> Short problem A: According to the passage on sampling performance, how much CPU does stratified sampling use, and for what?

> Passage shown:

Target Achieved: false

Group 1:
  COUNT: 5000 [4750, 5250] (±5.0%)
  SUM[0]: 250000.00 [240000.00, 260000.00] (±4.0%)
  AVG[0]: 50.00 [48.50, 51.50] (±3.0%)

Convergence Visualization

if let Some(viz) = &result.visualization {
    let chart = ProgressiveResultVisualizer::visualize_convergence(
        viz,
        60,  // width
        10,  // height
    );
    println!("{}", chart);
}

Output:

=== Estimate Convergence ===

   10500 |                                           *
   10250 |                                      *
   10000 |                                 *
    9750 |                            *
    9500 |                       *
    9250 |                  *
    9000 |             *
    8750 |        *
    8500 |   *
    8250 |*
         +------------------------------------------------------------
         0                                                    time (s)

=== Error Convergence ===

  50.0% |#
  45.0% |##
  40.0% |###
  35.0% |####
  30.0% |#####
  25.0% |######
  20.0% |#######
  15.0% |########
  10.0% |##########
   5.0% |############

Performance Characteristics

Latency

First result arrives after processing:

min_sample_size rows
First update_interval (typically 50-200ms)

Subsequent updates every update_interval.

Throughput

Sampling overhead is minimal:

Random: ~1% CPU per sample decision
Stratified: ~2% CPU (hash computation)
Adaptive: ~3% CPU (variance tracking)

Memory

Memory usage:

Sampled rows: O(sample_size * row_size)
Group state: O(num_groups * num_aggregates)

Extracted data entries
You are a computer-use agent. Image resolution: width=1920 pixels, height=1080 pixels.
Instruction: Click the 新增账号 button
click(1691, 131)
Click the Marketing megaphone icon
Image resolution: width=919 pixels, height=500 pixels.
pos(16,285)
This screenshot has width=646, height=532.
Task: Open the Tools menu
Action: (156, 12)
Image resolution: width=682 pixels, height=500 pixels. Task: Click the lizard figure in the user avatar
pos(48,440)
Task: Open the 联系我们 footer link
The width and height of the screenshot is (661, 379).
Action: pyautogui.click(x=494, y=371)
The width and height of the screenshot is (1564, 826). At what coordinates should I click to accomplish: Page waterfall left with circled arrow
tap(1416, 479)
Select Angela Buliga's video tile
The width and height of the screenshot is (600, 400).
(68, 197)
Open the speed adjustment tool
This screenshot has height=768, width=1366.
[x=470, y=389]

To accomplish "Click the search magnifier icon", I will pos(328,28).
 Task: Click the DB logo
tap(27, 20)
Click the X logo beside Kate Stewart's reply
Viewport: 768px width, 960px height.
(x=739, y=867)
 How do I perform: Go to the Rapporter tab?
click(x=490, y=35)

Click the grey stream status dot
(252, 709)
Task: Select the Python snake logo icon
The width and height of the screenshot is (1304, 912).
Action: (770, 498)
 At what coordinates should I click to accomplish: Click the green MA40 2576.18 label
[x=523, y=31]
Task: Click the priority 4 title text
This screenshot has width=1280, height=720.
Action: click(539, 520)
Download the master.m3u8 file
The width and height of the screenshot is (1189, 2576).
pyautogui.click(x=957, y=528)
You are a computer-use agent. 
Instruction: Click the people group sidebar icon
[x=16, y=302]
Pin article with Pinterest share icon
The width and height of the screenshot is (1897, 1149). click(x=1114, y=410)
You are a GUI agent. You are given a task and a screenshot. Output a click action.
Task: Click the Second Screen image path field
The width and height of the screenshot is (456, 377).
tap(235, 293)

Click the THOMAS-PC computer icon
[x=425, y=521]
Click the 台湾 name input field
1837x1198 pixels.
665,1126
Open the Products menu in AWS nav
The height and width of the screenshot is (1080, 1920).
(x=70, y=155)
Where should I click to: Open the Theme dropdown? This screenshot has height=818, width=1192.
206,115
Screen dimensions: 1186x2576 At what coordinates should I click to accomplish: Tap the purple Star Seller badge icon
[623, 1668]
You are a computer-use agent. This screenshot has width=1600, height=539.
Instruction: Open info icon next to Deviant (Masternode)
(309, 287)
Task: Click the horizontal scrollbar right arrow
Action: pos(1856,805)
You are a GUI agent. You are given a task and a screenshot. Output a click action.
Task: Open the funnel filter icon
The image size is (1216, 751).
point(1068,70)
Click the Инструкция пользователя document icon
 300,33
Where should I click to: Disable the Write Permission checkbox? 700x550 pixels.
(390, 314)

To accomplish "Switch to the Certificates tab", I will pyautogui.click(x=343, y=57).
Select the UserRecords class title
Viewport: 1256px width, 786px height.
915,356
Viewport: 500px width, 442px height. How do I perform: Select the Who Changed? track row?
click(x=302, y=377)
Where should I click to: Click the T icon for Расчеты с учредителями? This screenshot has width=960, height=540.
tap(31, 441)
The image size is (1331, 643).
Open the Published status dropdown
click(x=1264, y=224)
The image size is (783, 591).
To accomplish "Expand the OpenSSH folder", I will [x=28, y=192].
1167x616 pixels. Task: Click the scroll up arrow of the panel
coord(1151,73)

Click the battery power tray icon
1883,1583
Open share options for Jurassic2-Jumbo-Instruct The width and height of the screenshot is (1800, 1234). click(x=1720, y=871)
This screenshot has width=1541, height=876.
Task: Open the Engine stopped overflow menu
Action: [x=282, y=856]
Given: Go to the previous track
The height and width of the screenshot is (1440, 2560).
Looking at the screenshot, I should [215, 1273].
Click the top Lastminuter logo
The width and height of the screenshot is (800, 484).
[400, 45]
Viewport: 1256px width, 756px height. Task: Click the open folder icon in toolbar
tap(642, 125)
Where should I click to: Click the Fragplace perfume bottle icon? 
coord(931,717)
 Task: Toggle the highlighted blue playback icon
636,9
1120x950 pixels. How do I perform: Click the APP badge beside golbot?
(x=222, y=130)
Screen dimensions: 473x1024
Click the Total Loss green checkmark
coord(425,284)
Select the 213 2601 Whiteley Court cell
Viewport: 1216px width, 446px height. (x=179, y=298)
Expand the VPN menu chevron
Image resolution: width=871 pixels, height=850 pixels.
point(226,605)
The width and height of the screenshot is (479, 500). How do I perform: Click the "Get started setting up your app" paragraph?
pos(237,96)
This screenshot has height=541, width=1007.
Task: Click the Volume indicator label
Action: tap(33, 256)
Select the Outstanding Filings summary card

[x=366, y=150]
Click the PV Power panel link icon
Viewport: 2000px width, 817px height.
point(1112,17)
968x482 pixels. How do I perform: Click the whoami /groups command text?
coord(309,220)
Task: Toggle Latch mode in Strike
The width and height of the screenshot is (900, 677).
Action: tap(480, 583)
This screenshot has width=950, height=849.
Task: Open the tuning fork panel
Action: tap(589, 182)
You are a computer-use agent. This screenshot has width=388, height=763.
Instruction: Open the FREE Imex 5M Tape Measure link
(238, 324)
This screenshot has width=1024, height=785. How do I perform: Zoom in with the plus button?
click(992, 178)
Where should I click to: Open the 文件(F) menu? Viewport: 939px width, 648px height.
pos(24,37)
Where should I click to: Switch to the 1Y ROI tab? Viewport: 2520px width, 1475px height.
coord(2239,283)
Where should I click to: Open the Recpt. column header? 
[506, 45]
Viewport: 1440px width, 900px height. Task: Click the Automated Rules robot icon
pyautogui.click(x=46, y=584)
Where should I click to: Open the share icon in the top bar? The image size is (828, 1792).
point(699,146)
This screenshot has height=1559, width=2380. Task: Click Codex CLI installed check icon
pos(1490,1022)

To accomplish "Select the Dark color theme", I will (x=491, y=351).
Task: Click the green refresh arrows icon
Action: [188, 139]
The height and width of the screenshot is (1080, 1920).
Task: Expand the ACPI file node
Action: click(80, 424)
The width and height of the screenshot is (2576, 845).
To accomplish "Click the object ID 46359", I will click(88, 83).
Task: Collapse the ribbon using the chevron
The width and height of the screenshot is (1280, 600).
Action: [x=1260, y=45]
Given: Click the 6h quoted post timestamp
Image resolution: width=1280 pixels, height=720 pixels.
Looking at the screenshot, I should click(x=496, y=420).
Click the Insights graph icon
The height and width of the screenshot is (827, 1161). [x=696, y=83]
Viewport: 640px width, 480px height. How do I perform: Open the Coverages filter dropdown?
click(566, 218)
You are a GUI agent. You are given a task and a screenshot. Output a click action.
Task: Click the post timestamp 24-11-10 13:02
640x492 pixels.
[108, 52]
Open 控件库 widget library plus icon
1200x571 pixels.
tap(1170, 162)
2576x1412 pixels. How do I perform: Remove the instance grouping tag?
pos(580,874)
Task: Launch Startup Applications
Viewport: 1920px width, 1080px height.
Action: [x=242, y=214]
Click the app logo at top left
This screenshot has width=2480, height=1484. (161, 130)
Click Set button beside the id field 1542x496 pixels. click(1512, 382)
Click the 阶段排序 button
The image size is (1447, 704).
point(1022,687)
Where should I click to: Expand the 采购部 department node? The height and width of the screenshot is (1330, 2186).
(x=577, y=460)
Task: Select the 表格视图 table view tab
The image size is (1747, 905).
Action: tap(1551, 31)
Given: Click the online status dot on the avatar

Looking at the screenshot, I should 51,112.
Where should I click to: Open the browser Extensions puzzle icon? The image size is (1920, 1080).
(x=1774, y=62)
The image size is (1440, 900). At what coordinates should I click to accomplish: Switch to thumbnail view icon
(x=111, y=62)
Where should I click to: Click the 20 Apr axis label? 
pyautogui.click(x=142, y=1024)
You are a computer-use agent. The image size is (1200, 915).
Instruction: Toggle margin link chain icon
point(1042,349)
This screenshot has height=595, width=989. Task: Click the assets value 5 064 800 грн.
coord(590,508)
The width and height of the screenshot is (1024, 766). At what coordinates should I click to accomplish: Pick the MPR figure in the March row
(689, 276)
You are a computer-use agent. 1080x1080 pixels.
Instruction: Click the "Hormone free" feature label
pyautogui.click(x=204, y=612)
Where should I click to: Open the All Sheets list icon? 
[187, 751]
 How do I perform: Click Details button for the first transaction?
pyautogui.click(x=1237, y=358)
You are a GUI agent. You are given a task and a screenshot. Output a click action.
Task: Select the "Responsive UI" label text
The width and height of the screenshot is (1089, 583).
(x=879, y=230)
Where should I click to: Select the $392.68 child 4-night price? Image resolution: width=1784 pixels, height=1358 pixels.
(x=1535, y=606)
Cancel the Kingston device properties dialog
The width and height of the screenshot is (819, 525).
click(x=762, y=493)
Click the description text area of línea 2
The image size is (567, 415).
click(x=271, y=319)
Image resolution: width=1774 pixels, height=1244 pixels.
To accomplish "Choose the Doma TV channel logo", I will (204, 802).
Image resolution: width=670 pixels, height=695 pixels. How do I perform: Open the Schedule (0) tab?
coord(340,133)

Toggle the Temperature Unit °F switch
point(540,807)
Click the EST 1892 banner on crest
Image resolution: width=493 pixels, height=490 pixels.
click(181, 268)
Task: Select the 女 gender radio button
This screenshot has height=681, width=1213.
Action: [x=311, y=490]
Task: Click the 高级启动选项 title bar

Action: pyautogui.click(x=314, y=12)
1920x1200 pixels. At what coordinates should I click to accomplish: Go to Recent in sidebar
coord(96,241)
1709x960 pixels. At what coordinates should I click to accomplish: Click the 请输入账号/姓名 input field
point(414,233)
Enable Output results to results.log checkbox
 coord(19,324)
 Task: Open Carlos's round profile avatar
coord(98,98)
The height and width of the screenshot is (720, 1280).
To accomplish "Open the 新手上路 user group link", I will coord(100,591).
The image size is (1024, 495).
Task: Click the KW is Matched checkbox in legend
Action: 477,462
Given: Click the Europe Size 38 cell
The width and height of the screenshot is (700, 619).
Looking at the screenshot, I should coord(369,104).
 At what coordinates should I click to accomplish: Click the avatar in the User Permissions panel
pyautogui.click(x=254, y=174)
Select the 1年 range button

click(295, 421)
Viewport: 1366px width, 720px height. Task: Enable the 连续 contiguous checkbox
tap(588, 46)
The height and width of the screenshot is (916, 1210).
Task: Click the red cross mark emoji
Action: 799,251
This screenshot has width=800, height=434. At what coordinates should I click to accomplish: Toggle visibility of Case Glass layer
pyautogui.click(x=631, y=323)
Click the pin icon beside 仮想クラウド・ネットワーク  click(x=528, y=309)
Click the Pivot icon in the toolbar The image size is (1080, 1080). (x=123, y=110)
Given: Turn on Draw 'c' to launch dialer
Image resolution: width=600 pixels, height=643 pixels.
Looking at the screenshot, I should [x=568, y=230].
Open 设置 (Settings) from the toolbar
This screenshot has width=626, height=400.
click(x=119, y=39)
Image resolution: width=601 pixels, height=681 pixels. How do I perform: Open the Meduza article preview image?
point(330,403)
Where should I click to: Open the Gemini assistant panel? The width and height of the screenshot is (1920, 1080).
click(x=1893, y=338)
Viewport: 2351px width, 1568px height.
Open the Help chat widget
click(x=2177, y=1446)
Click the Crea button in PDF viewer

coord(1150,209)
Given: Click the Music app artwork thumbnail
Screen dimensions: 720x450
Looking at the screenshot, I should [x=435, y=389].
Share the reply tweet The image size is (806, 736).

> Short problem B: In the entries, starting with the line containing "Where should I click to: Open the All" and going on through the line containing "click(x=271, y=319)", substitute "Where do I click to" for "Where should I click to" and write out only those lines with nothing else changed.

> Task answer A: About 2% CPU, for hash computation.

> Task answer B:
Where do I click to: Open the All Sheets list icon? 
[187, 751]
 How do I perform: Click Details button for the first transaction?
pyautogui.click(x=1237, y=358)
You are a GUI agent. You are given a task and a screenshot. Output a click action.
Task: Select the "Responsive UI" label text
The width and height of the screenshot is (1089, 583).
(x=879, y=230)
Where do I click to: Select the $392.68 child 4-night price? Image resolution: width=1784 pixels, height=1358 pixels.
(x=1535, y=606)
Cancel the Kingston device properties dialog
The width and height of the screenshot is (819, 525).
click(x=762, y=493)
Click the description text area of línea 2
The image size is (567, 415).
click(x=271, y=319)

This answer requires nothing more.